▸ **What is expected**
Each entry must appear in the answer exactly as written.

[Stored data]
------------

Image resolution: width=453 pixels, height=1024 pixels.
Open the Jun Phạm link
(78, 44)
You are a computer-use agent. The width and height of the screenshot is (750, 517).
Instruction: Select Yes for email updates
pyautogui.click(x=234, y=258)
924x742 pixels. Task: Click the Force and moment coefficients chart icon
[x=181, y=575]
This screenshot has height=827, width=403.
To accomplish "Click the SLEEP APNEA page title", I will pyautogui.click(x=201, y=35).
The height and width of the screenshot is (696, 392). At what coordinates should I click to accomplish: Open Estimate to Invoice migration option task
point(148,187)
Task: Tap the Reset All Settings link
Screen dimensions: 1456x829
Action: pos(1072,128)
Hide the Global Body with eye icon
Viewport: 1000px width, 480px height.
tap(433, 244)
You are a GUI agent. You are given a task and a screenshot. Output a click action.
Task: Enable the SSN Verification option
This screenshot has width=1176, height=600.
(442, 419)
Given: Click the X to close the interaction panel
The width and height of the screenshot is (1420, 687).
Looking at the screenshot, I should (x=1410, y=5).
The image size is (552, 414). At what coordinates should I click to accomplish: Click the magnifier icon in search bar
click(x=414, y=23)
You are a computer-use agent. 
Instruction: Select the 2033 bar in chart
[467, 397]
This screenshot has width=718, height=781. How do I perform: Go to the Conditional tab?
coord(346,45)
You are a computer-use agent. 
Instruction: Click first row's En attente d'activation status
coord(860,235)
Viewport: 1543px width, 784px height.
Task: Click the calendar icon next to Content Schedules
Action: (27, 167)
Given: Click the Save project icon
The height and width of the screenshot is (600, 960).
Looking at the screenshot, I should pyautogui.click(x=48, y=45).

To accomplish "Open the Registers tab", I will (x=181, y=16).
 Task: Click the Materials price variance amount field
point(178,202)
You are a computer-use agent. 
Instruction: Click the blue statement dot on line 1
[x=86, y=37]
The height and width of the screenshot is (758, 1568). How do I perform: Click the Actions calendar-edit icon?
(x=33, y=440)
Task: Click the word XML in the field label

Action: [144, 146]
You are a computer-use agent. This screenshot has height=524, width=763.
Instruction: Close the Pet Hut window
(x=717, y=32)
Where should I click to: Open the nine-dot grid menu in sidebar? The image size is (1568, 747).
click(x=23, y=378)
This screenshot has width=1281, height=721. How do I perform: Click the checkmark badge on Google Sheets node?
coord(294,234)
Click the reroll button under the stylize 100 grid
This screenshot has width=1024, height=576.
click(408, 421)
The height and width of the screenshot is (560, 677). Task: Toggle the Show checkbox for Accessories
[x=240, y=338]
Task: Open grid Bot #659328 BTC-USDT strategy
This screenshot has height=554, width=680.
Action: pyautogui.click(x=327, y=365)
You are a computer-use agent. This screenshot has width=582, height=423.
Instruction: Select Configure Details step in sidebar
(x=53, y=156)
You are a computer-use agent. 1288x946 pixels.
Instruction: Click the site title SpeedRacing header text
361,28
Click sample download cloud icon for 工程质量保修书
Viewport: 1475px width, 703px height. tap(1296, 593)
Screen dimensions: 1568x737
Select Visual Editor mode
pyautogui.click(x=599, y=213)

------------

▸ **Response to the exercise**
Image resolution: width=453 pixels, height=1024 pixels.
Open the Jun Phạm link
(78, 44)
You are a computer-use agent. The width and height of the screenshot is (750, 517).
Instruction: Select Yes for email updates
pyautogui.click(x=234, y=258)
924x742 pixels. Task: Click the Force and moment coefficients chart icon
[x=181, y=575]
This screenshot has height=827, width=403.
To accomplish "Click the SLEEP APNEA page title", I will pyautogui.click(x=201, y=35).
The height and width of the screenshot is (696, 392). At what coordinates should I click to accomplish: Open Estimate to Invoice migration option task
point(148,187)
Task: Tap the Reset All Settings link
Screen dimensions: 1456x829
Action: pos(1072,128)
Hide the Global Body with eye icon
Viewport: 1000px width, 480px height.
tap(433, 244)
You are a GUI agent. You are given a task and a screenshot. Output a click action.
Task: Enable the SSN Verification option
This screenshot has width=1176, height=600.
(442, 419)
Given: Click the X to close the interaction panel
The width and height of the screenshot is (1420, 687).
Looking at the screenshot, I should (x=1410, y=5).
The image size is (552, 414). At what coordinates should I click to accomplish: Click the magnifier icon in search bar
click(x=414, y=23)
You are a computer-use agent. 
Instruction: Select the 2033 bar in chart
[467, 397]
This screenshot has width=718, height=781. How do I perform: Go to the Conditional tab?
coord(346,45)
You are a computer-use agent. 
Instruction: Click first row's En attente d'activation status
coord(860,235)
Viewport: 1543px width, 784px height.
Task: Click the calendar icon next to Content Schedules
Action: (27, 167)
Given: Click the Save project icon
The height and width of the screenshot is (600, 960).
Looking at the screenshot, I should pyautogui.click(x=48, y=45).

To accomplish "Open the Registers tab", I will (x=181, y=16).
 Task: Click the Materials price variance amount field
point(178,202)
You are a computer-use agent. 
Instruction: Click the blue statement dot on line 1
[x=86, y=37]
The height and width of the screenshot is (758, 1568). How do I perform: Click the Actions calendar-edit icon?
(x=33, y=440)
Task: Click the word XML in the field label

Action: [144, 146]
You are a computer-use agent. This screenshot has height=524, width=763.
Instruction: Close the Pet Hut window
(x=717, y=32)
Where should I click to: Open the nine-dot grid menu in sidebar? The image size is (1568, 747).
click(x=23, y=378)
This screenshot has width=1281, height=721. How do I perform: Click the checkmark badge on Google Sheets node?
coord(294,234)
Click the reroll button under the stylize 100 grid
This screenshot has width=1024, height=576.
click(408, 421)
The height and width of the screenshot is (560, 677). Task: Toggle the Show checkbox for Accessories
[x=240, y=338]
Task: Open grid Bot #659328 BTC-USDT strategy
This screenshot has height=554, width=680.
Action: pyautogui.click(x=327, y=365)
You are a computer-use agent. This screenshot has width=582, height=423.
Instruction: Select Configure Details step in sidebar
(x=53, y=156)
You are a computer-use agent. 1288x946 pixels.
Instruction: Click the site title SpeedRacing header text
361,28
Click sample download cloud icon for 工程质量保修书
Viewport: 1475px width, 703px height. tap(1296, 593)
Screen dimensions: 1568x737
Select Visual Editor mode
pyautogui.click(x=599, y=213)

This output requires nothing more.